Challenge: Please reproduce the records word for word, from the first line up to and including the line with "coord(878,92)".

Excerpted data:
##############################
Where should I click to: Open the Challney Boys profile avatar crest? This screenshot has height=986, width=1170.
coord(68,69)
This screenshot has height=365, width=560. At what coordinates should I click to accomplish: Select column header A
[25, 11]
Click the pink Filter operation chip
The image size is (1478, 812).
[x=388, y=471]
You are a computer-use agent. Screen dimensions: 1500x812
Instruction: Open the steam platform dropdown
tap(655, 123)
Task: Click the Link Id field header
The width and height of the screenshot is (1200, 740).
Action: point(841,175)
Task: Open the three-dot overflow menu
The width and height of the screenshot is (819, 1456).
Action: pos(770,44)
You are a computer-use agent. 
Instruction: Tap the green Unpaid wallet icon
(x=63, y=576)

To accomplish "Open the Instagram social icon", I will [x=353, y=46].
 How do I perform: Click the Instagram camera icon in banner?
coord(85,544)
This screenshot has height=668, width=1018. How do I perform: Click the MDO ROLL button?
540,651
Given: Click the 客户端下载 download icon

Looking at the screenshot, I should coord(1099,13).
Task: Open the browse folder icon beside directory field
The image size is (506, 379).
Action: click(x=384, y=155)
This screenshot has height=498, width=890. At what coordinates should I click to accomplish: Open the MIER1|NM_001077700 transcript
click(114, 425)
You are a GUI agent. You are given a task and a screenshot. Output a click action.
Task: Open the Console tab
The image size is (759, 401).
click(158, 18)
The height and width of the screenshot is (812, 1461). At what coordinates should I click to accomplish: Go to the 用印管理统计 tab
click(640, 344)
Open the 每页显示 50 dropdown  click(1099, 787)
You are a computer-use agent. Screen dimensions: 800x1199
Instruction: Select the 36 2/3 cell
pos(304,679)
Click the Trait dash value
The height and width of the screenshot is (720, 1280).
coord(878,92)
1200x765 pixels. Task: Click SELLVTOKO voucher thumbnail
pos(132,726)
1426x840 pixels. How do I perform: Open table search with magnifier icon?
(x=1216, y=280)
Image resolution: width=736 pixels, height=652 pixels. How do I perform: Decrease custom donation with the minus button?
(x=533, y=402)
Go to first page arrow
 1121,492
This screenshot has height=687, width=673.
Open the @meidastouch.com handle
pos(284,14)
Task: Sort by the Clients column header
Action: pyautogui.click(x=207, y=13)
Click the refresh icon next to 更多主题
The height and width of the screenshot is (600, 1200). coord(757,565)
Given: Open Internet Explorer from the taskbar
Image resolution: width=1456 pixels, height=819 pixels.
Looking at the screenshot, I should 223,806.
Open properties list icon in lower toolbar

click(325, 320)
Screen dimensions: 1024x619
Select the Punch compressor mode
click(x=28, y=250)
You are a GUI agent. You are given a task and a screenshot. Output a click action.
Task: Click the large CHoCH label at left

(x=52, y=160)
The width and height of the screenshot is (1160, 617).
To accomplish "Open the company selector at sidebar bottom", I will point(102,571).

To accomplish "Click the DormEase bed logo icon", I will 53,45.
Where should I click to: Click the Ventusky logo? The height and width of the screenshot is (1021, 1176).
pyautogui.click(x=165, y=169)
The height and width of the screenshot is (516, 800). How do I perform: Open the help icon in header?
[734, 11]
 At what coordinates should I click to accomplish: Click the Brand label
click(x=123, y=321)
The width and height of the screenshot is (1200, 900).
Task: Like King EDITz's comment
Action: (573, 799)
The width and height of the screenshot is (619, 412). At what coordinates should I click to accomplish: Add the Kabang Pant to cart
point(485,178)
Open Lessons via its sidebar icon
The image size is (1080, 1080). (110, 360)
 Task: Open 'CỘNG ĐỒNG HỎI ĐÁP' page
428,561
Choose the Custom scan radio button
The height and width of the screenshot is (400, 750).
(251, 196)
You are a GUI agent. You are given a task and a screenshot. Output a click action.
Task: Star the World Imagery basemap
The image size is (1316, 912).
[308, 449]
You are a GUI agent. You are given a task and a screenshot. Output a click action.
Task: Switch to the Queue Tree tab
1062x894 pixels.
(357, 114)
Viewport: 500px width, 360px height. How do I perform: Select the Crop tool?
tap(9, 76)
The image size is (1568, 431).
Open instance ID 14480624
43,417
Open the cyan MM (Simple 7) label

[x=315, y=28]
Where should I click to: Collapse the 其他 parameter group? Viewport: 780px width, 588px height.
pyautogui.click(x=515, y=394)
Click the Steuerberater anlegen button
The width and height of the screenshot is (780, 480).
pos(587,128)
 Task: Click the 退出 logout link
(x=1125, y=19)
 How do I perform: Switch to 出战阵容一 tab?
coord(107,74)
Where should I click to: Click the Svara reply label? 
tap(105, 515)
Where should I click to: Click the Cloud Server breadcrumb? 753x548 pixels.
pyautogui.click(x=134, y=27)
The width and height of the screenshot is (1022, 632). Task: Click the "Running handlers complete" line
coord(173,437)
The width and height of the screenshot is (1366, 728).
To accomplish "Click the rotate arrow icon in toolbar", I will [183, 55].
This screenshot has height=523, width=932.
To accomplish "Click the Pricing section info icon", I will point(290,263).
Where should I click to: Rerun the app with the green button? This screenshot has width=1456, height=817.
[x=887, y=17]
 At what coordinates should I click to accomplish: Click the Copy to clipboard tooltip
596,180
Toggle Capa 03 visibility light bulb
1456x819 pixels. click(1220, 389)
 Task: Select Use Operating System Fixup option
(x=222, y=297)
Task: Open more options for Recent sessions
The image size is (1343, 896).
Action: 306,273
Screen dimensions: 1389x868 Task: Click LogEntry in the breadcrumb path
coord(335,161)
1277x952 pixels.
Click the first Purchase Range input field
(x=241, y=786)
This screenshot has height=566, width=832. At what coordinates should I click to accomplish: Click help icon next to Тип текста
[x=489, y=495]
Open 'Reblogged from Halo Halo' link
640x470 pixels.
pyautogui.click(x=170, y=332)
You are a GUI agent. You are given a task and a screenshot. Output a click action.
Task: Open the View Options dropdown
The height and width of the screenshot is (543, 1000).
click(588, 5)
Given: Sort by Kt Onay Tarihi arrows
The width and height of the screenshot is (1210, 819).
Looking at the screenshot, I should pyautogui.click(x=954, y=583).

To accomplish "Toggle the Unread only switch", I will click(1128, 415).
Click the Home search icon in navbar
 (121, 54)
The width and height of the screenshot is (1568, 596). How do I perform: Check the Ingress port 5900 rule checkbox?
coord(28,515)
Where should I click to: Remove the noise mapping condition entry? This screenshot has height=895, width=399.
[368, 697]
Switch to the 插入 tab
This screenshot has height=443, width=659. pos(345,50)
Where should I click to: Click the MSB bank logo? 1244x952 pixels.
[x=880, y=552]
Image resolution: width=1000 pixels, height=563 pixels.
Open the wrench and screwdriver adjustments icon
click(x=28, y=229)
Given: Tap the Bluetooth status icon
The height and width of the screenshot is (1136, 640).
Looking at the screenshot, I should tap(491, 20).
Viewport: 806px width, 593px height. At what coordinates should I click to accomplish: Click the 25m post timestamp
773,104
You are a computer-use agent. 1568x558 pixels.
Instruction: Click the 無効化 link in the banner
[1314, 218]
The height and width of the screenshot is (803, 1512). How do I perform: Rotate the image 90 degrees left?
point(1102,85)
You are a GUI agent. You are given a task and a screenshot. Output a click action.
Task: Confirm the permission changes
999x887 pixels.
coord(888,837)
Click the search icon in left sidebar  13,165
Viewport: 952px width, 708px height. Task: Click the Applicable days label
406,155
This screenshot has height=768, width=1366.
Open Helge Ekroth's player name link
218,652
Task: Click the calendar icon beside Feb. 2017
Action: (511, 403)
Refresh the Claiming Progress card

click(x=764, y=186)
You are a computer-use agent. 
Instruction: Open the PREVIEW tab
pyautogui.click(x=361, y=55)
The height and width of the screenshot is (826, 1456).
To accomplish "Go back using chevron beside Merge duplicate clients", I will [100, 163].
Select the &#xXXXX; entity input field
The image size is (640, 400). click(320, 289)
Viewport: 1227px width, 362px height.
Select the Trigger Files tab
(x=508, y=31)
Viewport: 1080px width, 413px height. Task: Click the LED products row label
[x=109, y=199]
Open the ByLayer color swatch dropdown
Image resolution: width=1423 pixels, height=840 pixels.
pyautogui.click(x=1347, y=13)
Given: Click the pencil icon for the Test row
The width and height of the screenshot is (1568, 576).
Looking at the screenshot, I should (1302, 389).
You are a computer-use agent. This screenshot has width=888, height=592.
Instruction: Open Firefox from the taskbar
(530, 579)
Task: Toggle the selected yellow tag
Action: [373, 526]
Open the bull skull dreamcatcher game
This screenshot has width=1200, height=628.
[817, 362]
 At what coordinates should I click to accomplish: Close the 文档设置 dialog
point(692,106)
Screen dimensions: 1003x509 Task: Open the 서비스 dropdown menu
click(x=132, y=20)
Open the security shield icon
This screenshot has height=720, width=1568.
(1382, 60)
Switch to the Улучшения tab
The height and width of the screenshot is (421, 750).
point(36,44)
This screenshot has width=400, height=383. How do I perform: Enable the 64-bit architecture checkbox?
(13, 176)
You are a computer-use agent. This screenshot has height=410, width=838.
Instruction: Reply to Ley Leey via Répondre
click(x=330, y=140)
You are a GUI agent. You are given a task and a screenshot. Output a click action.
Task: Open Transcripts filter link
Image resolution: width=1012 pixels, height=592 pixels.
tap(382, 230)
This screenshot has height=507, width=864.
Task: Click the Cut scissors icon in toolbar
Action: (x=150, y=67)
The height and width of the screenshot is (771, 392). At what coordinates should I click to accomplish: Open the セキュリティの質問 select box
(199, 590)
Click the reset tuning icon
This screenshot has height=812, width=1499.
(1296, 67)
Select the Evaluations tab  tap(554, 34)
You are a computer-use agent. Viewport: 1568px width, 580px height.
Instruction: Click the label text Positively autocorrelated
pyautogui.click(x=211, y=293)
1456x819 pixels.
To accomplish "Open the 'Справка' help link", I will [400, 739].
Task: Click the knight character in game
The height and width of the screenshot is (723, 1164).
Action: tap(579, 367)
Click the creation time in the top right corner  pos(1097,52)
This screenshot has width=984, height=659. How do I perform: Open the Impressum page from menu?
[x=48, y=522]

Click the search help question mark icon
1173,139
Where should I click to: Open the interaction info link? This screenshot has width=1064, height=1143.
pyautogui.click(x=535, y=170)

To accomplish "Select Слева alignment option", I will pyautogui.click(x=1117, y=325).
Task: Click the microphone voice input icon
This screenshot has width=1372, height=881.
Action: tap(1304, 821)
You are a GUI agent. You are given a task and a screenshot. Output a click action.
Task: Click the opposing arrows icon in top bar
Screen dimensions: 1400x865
##############################
Exercise solution:
Where should I click to: Open the Challney Boys profile avatar crest? This screenshot has height=986, width=1170.
coord(68,69)
This screenshot has height=365, width=560. At what coordinates should I click to accomplish: Select column header A
[25, 11]
Click the pink Filter operation chip
The image size is (1478, 812).
[x=388, y=471]
You are a computer-use agent. Screen dimensions: 1500x812
Instruction: Open the steam platform dropdown
tap(655, 123)
Task: Click the Link Id field header
The width and height of the screenshot is (1200, 740).
Action: point(841,175)
Task: Open the three-dot overflow menu
The width and height of the screenshot is (819, 1456).
Action: pos(770,44)
You are a computer-use agent. 
Instruction: Tap the green Unpaid wallet icon
(x=63, y=576)

To accomplish "Open the Instagram social icon", I will [x=353, y=46].
 How do I perform: Click the Instagram camera icon in banner?
coord(85,544)
This screenshot has height=668, width=1018. How do I perform: Click the MDO ROLL button?
540,651
Given: Click the 客户端下载 download icon

Looking at the screenshot, I should coord(1099,13).
Task: Open the browse folder icon beside directory field
The image size is (506, 379).
Action: click(x=384, y=155)
This screenshot has height=498, width=890. At what coordinates should I click to accomplish: Open the MIER1|NM_001077700 transcript
click(114, 425)
You are a GUI agent. You are given a task and a screenshot. Output a click action.
Task: Open the Console tab
The image size is (759, 401).
click(158, 18)
The height and width of the screenshot is (812, 1461). At what coordinates should I click to accomplish: Go to the 用印管理统计 tab
click(640, 344)
Open the 每页显示 50 dropdown  click(1099, 787)
You are a computer-use agent. Screen dimensions: 800x1199
Instruction: Select the 36 2/3 cell
pos(304,679)
Click the Trait dash value
The height and width of the screenshot is (720, 1280).
coord(878,92)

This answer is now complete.